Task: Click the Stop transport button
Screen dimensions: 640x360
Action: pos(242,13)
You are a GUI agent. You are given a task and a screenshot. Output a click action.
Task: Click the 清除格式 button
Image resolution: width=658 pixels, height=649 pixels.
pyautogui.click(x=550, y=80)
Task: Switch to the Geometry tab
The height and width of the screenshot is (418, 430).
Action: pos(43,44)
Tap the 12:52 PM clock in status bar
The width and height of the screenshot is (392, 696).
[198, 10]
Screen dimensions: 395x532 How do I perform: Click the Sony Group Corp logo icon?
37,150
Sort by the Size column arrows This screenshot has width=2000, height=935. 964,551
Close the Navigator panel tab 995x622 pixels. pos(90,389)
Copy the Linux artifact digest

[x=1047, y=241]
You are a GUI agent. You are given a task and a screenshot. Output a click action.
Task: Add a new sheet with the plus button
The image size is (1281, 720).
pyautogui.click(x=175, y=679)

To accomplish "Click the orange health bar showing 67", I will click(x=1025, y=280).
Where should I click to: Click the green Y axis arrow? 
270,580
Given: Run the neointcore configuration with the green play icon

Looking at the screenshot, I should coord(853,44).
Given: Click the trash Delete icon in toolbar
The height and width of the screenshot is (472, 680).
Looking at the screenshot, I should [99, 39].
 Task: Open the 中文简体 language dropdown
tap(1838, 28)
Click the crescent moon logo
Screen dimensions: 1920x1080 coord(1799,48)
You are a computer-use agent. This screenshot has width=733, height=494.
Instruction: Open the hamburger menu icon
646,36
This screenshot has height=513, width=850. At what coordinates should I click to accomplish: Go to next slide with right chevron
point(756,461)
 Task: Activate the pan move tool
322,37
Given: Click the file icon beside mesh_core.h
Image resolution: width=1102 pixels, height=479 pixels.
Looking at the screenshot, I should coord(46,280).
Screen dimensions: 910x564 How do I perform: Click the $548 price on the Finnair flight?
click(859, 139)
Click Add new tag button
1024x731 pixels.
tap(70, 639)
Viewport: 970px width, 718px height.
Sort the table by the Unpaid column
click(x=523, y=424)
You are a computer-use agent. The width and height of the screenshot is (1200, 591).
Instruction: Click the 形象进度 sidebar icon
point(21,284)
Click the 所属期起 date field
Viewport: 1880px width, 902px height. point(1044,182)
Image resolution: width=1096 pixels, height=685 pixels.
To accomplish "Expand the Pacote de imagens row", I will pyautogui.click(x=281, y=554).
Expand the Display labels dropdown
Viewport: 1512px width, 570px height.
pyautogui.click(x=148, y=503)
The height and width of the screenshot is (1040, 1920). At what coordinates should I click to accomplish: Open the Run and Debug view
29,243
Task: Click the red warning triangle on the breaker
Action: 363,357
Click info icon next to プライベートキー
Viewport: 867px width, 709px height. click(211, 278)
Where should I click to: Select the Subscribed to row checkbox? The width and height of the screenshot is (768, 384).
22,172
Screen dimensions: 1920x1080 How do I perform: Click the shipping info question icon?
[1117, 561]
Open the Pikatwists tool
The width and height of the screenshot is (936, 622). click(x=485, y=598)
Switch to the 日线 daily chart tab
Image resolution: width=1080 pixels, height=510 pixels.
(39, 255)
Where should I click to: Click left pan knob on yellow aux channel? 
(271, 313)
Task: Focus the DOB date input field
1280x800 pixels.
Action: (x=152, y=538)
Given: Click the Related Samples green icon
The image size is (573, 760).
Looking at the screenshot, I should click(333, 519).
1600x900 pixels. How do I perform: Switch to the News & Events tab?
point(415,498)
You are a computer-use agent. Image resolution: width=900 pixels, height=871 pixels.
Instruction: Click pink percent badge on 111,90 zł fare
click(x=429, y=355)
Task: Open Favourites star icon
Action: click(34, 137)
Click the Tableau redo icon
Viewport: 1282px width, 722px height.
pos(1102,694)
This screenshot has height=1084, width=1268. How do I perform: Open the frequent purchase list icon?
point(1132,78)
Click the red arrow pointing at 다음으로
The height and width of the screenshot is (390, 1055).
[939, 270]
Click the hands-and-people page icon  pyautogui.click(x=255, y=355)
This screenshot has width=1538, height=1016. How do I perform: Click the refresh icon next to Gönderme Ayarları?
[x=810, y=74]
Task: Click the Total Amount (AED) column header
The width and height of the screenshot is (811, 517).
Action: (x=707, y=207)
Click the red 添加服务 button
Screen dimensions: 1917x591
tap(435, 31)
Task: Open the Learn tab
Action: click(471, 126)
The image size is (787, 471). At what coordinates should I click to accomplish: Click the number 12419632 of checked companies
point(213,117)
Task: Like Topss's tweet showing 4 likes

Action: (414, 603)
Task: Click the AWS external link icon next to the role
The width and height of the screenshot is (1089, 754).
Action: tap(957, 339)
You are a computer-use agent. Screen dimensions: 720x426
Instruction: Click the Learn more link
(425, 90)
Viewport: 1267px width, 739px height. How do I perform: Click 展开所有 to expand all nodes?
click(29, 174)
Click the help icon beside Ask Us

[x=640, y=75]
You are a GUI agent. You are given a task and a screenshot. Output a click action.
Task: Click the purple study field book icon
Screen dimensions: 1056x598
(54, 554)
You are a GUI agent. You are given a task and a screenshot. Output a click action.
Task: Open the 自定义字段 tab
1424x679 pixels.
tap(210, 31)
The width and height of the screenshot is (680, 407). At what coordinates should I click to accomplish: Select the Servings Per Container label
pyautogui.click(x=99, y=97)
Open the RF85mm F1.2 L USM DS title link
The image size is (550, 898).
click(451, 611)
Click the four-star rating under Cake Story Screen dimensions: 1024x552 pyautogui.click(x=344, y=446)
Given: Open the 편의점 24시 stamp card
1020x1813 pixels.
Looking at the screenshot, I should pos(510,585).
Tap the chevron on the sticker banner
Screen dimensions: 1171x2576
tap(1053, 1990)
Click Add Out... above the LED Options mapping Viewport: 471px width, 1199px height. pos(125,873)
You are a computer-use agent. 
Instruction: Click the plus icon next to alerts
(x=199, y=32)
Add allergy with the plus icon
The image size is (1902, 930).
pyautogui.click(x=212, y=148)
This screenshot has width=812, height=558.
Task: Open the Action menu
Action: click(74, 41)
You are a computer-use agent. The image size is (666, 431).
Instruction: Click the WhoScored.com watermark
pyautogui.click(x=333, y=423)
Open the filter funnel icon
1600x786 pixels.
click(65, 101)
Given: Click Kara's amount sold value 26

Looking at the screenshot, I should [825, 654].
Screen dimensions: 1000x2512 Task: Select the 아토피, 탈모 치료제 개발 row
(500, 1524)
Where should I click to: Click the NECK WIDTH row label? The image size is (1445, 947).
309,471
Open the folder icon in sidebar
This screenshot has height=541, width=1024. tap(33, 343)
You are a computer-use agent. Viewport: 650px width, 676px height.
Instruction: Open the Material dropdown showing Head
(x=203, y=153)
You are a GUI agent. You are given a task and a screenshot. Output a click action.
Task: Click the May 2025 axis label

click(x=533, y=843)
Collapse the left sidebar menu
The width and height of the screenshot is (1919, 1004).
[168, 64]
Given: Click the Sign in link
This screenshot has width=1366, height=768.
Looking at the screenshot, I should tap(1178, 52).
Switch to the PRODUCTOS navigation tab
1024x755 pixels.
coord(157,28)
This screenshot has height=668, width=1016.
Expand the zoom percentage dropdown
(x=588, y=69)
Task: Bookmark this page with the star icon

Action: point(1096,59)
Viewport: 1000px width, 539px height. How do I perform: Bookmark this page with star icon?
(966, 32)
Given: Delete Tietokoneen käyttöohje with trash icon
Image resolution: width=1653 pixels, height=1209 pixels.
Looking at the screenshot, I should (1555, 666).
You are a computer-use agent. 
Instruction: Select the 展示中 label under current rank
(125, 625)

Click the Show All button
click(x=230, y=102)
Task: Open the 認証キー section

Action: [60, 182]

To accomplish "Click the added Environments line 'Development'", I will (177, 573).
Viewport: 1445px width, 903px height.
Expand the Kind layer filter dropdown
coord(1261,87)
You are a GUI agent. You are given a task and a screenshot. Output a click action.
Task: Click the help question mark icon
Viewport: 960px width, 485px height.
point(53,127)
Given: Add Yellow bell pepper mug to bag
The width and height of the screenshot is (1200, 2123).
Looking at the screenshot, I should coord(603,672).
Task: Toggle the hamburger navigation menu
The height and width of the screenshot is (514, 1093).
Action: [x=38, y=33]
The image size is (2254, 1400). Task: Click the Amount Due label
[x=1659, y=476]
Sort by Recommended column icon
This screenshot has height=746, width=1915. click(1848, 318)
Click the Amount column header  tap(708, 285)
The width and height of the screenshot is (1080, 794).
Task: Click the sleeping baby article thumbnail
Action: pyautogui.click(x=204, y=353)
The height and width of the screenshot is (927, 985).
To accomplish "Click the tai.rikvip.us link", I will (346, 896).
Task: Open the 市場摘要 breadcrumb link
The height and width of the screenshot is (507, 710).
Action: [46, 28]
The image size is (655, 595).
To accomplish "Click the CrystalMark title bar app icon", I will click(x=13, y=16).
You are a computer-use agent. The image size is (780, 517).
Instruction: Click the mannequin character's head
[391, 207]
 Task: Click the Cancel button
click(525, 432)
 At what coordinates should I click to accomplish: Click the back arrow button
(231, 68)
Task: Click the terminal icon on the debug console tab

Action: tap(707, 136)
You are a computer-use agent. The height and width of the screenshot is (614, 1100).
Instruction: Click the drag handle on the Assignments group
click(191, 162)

## [Your task]
Gather every line from the listing above in which the word "computer" appears.

## [Your response]
You are a computer-use agent. This screenshot has width=733, height=494.
You are a computer-use agent. The width and height of the screenshot is (1200, 591).
You are a computer-use agent. Image resolution: width=900 pixels, height=871 pixels.
You are a computer-use agent. Screen dimensions: 720x426
You are a computer-use agent. 
You are a computer-use agent. The image size is (666, 431).
You are a computer-use agent. Viewport: 650px width, 676px height.
You are a computer-use agent. 
You are a computer-use agent. The image size is (780, 517).
You are a computer-use agent. The height and width of the screenshot is (614, 1100).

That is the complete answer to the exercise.